## Instructions to follow
Wherever the word "Collapse" appears in the entries, copy the whole line.

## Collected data
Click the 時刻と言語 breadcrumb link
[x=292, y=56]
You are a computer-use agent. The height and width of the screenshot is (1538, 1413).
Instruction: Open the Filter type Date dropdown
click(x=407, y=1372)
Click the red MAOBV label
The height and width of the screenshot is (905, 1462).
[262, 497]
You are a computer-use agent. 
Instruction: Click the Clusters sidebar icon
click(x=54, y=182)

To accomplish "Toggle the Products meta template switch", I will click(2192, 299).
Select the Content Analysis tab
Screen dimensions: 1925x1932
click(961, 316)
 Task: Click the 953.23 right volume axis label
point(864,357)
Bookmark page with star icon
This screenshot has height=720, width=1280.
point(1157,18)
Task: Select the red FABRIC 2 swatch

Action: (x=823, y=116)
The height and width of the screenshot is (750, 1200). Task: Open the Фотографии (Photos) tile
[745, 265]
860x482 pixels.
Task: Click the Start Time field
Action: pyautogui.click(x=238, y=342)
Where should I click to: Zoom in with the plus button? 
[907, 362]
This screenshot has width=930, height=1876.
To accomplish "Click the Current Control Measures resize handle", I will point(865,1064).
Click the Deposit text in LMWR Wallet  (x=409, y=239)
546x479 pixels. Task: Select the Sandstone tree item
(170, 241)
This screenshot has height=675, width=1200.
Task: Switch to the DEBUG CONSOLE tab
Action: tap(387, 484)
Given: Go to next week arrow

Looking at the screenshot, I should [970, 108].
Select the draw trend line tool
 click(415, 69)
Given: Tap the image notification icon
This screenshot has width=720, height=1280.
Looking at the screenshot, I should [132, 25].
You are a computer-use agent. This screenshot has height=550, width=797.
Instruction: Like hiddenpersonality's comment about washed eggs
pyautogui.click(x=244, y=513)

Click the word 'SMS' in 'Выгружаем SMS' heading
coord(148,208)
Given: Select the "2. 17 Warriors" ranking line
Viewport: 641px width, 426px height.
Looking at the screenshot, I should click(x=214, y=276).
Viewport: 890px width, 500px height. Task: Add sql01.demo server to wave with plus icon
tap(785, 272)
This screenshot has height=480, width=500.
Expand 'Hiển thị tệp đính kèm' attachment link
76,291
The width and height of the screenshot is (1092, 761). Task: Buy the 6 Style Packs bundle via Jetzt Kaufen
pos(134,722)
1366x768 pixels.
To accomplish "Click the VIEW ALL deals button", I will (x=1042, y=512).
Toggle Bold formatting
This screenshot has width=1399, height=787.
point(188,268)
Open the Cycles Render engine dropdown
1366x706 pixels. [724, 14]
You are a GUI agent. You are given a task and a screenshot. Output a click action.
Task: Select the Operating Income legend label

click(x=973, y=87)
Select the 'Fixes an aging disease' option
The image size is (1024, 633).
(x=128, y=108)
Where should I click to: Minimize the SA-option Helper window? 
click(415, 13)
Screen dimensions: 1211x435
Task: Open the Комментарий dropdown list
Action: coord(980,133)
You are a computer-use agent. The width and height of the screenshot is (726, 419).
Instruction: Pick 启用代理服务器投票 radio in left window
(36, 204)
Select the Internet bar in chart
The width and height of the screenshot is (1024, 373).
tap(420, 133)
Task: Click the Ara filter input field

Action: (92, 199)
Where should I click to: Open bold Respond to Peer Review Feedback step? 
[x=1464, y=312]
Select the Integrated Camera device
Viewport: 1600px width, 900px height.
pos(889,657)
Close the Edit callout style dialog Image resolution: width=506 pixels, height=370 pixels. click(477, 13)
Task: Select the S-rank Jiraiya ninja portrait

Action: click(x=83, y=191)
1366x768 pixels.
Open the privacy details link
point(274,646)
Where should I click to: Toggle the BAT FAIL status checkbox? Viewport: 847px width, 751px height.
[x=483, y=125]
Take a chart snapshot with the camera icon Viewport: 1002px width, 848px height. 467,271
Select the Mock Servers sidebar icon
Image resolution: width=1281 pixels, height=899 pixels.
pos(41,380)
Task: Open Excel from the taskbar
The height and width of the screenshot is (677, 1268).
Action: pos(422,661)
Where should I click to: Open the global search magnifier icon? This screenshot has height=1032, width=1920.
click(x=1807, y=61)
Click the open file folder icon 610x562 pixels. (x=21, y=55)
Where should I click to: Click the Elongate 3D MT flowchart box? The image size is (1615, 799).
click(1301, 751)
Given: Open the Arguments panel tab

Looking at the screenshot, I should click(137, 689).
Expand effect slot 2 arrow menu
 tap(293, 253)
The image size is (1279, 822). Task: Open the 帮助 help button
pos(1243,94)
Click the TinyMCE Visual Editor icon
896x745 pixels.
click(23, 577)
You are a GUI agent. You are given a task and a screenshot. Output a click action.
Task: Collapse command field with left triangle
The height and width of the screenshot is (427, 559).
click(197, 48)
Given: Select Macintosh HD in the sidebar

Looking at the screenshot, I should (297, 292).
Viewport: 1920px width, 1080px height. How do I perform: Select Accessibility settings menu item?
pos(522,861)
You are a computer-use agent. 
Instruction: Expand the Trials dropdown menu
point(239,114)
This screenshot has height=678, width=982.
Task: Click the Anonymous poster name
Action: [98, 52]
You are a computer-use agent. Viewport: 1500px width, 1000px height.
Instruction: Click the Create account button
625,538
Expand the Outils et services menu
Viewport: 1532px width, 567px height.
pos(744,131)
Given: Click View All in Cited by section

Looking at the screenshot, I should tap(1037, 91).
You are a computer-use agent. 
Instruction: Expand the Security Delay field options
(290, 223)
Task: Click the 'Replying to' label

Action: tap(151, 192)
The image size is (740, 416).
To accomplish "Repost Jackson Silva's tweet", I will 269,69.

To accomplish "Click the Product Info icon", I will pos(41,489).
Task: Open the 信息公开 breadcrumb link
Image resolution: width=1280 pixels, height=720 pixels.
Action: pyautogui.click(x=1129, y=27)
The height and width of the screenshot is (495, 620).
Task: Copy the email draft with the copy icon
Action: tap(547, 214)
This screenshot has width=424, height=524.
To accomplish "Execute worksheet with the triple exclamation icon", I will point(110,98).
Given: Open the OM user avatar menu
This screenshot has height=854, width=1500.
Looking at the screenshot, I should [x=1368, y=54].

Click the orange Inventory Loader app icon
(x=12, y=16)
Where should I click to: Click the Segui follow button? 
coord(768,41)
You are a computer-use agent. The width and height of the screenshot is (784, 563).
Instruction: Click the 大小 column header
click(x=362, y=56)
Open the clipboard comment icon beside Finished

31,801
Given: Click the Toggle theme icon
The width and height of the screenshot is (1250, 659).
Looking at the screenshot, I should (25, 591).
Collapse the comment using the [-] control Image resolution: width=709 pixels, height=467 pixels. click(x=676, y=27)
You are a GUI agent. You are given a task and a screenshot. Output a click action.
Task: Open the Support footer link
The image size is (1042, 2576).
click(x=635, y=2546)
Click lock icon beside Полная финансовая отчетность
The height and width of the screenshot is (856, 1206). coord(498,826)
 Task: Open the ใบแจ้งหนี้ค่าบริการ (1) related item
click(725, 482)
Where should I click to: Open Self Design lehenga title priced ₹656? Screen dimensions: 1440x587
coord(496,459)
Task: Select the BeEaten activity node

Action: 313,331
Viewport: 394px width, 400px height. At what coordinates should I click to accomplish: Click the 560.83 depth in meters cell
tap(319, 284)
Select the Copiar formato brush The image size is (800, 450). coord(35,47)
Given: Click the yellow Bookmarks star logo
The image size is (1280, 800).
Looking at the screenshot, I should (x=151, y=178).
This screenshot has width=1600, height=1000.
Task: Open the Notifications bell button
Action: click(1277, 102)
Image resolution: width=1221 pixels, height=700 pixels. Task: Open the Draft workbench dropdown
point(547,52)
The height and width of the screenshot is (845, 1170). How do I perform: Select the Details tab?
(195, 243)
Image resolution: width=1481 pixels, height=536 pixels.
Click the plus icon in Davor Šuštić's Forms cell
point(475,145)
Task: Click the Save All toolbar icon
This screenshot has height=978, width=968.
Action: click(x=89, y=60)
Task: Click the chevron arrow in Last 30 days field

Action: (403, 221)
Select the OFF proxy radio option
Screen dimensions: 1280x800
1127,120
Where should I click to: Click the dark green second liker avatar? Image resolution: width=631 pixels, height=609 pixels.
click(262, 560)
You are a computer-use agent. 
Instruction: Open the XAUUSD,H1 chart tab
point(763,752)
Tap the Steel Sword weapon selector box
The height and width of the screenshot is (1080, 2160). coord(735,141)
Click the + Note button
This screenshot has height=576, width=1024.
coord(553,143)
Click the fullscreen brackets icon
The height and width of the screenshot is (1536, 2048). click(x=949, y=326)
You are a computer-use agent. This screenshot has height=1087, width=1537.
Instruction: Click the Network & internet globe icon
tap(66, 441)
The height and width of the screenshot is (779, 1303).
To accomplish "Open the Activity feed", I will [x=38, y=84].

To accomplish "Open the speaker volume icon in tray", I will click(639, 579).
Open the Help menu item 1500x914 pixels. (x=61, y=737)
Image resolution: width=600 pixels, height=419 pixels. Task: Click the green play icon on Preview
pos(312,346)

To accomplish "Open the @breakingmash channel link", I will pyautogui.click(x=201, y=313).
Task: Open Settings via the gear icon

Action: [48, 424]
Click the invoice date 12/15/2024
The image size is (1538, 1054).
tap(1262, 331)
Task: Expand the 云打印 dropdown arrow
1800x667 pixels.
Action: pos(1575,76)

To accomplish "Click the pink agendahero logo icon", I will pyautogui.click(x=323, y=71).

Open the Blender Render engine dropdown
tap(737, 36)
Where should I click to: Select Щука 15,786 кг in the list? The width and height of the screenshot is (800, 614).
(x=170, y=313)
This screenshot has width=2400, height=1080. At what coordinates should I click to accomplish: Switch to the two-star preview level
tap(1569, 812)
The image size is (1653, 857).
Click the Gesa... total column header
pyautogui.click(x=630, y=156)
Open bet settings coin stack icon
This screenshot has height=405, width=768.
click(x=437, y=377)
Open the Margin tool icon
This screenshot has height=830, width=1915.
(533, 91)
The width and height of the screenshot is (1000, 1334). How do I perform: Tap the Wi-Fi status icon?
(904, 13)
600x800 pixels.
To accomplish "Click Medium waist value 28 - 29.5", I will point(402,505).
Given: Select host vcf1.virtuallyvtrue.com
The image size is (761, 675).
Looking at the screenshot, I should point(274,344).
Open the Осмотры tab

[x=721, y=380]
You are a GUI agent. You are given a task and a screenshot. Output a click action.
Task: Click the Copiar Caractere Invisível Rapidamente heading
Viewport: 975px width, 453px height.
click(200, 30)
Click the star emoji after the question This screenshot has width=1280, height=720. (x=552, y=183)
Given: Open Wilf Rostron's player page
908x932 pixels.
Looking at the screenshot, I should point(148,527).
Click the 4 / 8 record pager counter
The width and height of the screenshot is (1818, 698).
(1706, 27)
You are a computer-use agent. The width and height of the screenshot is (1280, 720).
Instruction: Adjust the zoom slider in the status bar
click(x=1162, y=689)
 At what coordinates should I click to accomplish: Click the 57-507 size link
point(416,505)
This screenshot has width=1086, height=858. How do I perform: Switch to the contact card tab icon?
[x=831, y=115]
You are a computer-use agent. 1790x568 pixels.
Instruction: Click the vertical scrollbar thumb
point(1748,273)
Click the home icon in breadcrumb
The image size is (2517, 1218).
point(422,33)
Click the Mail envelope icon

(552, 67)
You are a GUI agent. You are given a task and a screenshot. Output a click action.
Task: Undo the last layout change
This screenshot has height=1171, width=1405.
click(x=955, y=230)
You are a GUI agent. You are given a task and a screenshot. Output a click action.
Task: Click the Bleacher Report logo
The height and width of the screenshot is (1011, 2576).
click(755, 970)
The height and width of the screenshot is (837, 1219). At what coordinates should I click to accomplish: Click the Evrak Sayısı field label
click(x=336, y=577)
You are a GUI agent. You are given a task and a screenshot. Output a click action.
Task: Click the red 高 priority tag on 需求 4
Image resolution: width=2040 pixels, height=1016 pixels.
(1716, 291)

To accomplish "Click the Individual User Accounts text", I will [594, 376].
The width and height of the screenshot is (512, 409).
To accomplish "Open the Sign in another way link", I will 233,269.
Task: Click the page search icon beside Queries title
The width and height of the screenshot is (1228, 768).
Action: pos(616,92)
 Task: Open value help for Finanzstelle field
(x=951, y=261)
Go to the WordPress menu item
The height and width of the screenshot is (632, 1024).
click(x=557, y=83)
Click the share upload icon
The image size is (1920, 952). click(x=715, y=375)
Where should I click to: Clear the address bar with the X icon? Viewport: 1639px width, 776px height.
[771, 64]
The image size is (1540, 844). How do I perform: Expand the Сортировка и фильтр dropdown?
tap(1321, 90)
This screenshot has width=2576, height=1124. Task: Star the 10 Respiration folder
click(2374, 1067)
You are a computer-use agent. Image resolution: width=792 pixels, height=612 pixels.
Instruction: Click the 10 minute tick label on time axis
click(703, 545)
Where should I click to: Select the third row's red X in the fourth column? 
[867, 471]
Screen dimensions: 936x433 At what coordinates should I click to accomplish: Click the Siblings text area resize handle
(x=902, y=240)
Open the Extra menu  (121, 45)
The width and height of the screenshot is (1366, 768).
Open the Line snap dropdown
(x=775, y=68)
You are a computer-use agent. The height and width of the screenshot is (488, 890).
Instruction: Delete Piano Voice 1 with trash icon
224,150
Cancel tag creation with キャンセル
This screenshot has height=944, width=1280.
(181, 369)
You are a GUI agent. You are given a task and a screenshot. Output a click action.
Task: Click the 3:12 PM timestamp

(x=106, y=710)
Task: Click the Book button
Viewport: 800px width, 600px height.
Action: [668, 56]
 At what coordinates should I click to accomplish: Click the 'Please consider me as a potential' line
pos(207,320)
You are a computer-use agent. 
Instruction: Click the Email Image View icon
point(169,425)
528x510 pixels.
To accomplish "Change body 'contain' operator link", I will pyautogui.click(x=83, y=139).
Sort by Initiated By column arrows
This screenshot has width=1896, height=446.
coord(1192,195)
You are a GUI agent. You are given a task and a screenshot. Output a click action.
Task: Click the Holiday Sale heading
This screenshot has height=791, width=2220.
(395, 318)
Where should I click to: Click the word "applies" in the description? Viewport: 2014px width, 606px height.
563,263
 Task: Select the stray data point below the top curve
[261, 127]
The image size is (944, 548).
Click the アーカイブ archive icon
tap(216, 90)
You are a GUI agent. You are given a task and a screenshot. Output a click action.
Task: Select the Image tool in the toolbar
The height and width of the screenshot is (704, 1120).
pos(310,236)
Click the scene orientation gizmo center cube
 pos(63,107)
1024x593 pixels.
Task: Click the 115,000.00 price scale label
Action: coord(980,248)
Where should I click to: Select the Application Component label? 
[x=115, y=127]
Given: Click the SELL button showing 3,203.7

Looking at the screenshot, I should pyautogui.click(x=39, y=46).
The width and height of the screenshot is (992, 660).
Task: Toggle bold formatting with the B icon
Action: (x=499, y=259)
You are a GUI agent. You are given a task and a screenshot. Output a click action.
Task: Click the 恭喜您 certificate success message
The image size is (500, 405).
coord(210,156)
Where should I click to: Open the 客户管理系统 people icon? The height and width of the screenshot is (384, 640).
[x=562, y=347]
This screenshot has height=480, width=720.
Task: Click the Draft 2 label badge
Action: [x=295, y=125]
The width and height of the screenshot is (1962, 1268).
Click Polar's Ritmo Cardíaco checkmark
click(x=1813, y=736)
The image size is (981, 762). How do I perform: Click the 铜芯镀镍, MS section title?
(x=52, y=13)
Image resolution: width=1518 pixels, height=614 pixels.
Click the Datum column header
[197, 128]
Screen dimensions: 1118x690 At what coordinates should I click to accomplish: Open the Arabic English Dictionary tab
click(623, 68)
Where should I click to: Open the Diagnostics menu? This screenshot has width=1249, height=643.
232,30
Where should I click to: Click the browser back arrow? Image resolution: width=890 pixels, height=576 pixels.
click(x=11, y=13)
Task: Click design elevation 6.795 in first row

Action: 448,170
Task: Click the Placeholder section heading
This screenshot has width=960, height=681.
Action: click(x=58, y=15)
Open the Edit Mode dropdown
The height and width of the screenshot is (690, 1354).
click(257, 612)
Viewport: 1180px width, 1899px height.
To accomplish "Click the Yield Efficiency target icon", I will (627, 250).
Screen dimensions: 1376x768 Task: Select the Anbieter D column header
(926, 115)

## Answer section
Task: Collapse command field with left triangle
Collapse the comment using the [-] control Image resolution: width=709 pixels, height=467 pixels. click(x=676, y=27)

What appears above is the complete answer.